Slowly labouring, at last, through a long heavy dream of confused time and place, presenting faint glimpses of army surgeons whom he knew, and of faces that had been familiar to his youth,–dearest and kindest among them, Mary Marshall’s, with a solicitude upon it more like reality than anything he could discern,–Lieutenant Richard Doubledick came back to life. To the beautiful life of a calm autumn evening sunset, to the peaceful life of a fresh quiet room with a large window standing open; a balcony beyond, in which were moving leaves and sweet-smelling flowers; beyond, again, the clear sky, with the sun full in his sight, pouring its golden radiance on his bed.

It was so tranquil and so lovely that he thought he had passed into another world. And he said in a faint voice, “Taunton, are you near me?”

A face bent over him. Not his, his mother’s.

“I came to nurse you. We have nursed you many weeks. You were moved here long ago. Do you remember nothing?”

“Nothing.”

The lady kissed his cheek, and held his hand, soothing him.

“Where is the regiment? What has happened? Let me call you mother. What has happened, mother?”

“A great victory, dear. The war is over, and the regiment was the bravest in the field.”

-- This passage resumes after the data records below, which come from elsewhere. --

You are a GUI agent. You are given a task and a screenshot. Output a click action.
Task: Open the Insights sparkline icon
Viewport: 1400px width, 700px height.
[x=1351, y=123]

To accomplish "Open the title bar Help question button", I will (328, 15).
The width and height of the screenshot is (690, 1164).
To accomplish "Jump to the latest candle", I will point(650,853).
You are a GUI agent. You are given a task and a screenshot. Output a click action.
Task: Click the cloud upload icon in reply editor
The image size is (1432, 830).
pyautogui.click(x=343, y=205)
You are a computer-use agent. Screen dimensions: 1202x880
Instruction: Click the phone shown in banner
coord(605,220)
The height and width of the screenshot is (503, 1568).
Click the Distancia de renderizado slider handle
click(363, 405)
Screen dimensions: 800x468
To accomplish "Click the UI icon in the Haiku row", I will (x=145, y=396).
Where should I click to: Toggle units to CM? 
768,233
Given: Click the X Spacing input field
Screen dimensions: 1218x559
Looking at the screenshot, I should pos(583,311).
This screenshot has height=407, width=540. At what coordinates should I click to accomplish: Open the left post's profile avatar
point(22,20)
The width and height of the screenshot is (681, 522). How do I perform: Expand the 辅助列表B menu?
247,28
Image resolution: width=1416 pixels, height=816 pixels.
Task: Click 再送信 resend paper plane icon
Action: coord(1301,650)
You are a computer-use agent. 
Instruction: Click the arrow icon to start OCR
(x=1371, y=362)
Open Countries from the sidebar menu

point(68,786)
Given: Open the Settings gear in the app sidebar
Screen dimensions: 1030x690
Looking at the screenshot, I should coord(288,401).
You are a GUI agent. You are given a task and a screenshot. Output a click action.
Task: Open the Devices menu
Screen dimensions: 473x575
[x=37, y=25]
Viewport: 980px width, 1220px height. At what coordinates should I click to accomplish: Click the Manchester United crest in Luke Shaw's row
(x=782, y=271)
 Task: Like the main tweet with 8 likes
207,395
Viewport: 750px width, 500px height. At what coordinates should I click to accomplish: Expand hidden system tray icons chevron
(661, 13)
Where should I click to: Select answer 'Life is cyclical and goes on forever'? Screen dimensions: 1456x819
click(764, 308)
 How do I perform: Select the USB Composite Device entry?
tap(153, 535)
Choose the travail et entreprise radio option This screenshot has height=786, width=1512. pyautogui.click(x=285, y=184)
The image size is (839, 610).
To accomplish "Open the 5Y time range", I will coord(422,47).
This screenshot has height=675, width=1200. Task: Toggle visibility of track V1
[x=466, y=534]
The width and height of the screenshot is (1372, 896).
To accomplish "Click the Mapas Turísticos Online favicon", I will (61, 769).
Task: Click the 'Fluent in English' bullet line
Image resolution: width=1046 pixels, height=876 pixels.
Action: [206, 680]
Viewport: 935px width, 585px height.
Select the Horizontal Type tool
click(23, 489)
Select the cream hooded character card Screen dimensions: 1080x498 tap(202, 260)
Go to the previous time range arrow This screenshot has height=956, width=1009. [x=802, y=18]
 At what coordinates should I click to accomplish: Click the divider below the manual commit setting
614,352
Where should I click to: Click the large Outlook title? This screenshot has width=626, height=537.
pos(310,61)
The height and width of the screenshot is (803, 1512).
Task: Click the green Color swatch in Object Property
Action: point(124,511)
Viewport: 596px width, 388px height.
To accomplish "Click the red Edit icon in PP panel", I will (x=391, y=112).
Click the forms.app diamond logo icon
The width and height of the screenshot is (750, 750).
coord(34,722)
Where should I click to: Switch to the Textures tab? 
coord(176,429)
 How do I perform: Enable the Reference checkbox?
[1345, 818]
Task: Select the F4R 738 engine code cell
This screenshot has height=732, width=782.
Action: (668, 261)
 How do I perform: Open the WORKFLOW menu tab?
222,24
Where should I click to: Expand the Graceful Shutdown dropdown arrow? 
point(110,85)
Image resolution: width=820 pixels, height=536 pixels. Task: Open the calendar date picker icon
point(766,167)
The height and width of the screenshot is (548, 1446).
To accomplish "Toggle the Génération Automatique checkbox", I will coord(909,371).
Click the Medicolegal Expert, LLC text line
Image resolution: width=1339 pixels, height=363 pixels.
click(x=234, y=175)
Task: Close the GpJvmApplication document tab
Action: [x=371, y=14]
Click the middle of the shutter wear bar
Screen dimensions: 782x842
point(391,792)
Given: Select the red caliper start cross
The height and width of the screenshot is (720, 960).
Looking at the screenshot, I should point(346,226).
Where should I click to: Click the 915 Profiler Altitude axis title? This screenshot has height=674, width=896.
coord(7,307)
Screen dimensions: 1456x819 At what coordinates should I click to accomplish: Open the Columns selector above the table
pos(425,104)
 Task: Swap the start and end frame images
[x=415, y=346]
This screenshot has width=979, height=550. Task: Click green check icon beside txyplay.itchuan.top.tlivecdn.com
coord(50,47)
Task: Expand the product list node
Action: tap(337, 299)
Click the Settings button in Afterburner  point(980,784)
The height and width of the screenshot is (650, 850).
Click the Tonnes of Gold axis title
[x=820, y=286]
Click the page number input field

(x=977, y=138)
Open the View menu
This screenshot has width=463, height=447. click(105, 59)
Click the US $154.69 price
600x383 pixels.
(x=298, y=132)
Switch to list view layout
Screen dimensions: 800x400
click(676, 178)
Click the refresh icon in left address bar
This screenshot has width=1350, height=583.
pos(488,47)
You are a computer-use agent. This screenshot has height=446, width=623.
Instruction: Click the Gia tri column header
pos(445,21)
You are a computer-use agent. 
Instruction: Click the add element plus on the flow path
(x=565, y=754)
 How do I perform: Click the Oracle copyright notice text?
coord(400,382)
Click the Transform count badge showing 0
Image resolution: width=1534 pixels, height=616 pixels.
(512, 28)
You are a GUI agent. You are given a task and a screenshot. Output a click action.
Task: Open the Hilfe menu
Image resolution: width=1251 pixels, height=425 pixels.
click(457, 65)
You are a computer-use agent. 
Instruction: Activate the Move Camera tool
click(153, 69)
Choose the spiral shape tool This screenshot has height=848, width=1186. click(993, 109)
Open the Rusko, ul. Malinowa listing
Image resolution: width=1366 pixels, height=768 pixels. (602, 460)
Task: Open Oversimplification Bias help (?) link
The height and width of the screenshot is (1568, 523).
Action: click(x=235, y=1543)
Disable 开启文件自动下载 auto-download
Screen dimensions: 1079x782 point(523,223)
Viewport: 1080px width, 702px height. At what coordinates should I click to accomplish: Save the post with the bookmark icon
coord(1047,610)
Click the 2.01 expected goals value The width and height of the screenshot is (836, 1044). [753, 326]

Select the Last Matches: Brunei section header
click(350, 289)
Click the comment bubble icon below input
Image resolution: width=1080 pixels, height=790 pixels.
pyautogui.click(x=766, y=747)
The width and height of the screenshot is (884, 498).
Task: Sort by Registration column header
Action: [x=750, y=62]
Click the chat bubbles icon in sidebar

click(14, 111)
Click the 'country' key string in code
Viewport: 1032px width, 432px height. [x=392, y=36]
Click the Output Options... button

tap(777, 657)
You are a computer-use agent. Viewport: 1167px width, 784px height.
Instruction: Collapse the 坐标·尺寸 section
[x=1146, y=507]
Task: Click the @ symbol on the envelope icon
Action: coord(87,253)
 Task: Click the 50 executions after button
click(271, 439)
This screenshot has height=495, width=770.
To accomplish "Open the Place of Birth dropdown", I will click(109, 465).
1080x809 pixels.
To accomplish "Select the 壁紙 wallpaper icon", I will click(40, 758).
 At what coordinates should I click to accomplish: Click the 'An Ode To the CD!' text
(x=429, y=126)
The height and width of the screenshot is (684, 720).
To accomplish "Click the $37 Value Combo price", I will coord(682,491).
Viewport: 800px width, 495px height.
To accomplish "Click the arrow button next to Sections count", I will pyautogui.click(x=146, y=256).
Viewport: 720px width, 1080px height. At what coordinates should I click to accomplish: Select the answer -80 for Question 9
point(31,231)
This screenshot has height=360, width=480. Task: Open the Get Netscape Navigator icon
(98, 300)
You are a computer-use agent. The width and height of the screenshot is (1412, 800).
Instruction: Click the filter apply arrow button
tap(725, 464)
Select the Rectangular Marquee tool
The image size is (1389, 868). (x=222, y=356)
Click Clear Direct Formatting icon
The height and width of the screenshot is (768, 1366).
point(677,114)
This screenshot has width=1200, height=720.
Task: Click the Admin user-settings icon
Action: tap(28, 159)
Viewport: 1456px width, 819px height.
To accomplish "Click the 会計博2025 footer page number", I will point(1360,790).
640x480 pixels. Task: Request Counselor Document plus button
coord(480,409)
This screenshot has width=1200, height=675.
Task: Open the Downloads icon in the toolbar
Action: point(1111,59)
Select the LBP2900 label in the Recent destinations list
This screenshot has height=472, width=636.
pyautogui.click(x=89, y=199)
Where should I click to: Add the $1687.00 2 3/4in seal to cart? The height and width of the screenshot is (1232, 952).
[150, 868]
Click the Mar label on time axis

His eyes kindled, his lips trembled, he sobbed, and the tears ran down his face. He was very weak, too weak to move his hand.

“Was it dark just now?” he asked presently.

“No.”

“It was only dark to me? Something passed away, like a black shadow. But as it went, and the sun–O the blessed sun, how beautiful it is!–touched my face, I thought I saw a light white cloud pass out at the door. Was there nothing that went out?”

She shook her head, and in a little while he fell asleep, she still holding his hand, and soothing him.

From that time, he recovered. Slowly, for he had been desperately wounded in the head, and had been shot in the body, but making some little advance every day. When he had gained sufficient strength to converse as he lay in bed, he soon began to remark that Mrs. Taunton always brought him back to his own history. Then he recalled his preserver’s dying words, and thought, “It comforts her.”